P está sentada en el sofá, con las dos piernas juntas, la mirada fija en la pared que tiene enfrente, los párpados caídos y los dos brazos que le cuelgan a cada lado del cuerpo. Lleva horas así, prácticamente sin moverse. De vez en cuando, se muerde las uñas. Cada dedo que mordisquea, cada pellejo que se arranca es una duda. Preguntas en el aire flotan delante de sus ojos. Cuál es su yo esencial: ¿el que hace lo correcto como un mero acto de fe?, ¿el que se autodestruye para luego renacer? A quién debe proteger. Su cuerpo está al servicio de su mente o es su cuerpo el que condiciona sus pensamientos. Enciende la chimenea. En la hoguera de las vanidades quema cada amago de sentirse superior a los demás, cada juicio de valor expresado sin haber sido previamente meditado, cada mezquindad. Vacila a la hora de lanzar al fuego las debilidades, las virtudes -si las hay-, las penas y las pasiones. Se siente con derecho a volver a empezar pero "las estirpes condenadas a cien años de soledad no tienen una segunda oportunidad sobre la Tierra."

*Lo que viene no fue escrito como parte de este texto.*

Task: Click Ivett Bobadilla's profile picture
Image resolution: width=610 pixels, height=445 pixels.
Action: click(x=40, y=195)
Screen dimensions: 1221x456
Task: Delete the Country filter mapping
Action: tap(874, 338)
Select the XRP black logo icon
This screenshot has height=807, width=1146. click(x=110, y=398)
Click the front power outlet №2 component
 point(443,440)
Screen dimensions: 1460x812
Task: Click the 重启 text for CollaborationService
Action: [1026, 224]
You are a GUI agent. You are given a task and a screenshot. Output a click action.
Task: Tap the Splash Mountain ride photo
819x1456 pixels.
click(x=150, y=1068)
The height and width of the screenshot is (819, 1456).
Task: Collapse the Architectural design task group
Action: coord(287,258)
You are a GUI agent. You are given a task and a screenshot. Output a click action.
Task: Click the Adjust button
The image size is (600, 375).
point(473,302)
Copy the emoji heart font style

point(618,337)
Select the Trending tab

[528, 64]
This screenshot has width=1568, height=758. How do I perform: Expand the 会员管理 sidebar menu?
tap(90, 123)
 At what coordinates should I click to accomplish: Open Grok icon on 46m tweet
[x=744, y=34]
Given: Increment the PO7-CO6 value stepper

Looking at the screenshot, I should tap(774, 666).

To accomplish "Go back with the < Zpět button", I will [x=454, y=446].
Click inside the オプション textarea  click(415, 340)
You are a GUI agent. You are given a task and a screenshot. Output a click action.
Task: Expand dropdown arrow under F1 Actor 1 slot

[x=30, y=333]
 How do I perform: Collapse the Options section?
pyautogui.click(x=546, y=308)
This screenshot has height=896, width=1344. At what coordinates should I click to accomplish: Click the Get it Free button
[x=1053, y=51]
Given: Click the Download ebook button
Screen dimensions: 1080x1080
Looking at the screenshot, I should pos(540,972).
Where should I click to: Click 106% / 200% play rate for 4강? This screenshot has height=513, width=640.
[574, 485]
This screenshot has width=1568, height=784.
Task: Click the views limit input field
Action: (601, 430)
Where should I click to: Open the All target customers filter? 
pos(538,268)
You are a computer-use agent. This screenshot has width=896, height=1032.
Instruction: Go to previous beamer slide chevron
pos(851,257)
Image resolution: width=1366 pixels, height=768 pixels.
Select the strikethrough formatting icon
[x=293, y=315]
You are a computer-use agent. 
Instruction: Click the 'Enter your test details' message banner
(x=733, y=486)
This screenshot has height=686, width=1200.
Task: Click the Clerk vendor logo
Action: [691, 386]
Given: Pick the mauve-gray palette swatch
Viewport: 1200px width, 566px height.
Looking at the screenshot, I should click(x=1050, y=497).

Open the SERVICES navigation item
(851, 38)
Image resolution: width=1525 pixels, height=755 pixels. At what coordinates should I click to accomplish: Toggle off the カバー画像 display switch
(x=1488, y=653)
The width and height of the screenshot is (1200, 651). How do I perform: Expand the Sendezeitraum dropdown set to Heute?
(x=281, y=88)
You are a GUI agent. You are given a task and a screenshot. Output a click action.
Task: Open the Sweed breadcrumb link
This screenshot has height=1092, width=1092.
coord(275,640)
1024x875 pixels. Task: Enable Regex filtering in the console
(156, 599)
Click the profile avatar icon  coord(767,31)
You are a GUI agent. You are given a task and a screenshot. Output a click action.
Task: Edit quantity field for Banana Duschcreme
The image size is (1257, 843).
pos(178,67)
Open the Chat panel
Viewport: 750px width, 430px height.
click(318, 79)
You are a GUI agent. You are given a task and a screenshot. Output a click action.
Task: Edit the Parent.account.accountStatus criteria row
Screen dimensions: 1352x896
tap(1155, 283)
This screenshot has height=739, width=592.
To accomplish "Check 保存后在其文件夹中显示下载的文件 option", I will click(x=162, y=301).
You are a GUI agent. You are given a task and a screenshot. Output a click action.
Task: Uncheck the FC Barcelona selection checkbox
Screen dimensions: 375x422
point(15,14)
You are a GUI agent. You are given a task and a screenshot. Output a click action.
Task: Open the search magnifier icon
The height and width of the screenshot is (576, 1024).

domingo, 11 de agosto de 2013

Dama con libro

Se sube al tren y saca un libro de la mochila. Con su mano derecha lo sujeta como si fuera un abanico, la mano izquierda descansa sobre su regazo. Finge estar concentrada en su lectura, no quiere que sus gestos la delaten.Mira de reojo a su alrededor.Cuando sale al mundo se siente observada, juzgada, como si el mundo entero tuviera que aprobar sus manos, sus ojos, su boca, sus piernas, su libro. Piensa que los momentos más felices de su vida son aquellos que aun estando en compañía se olvida de sí misma.
Se cubre media cara con el libro abierto. En el lenguaje de los abanicos: "Sígueme cuando me vaya".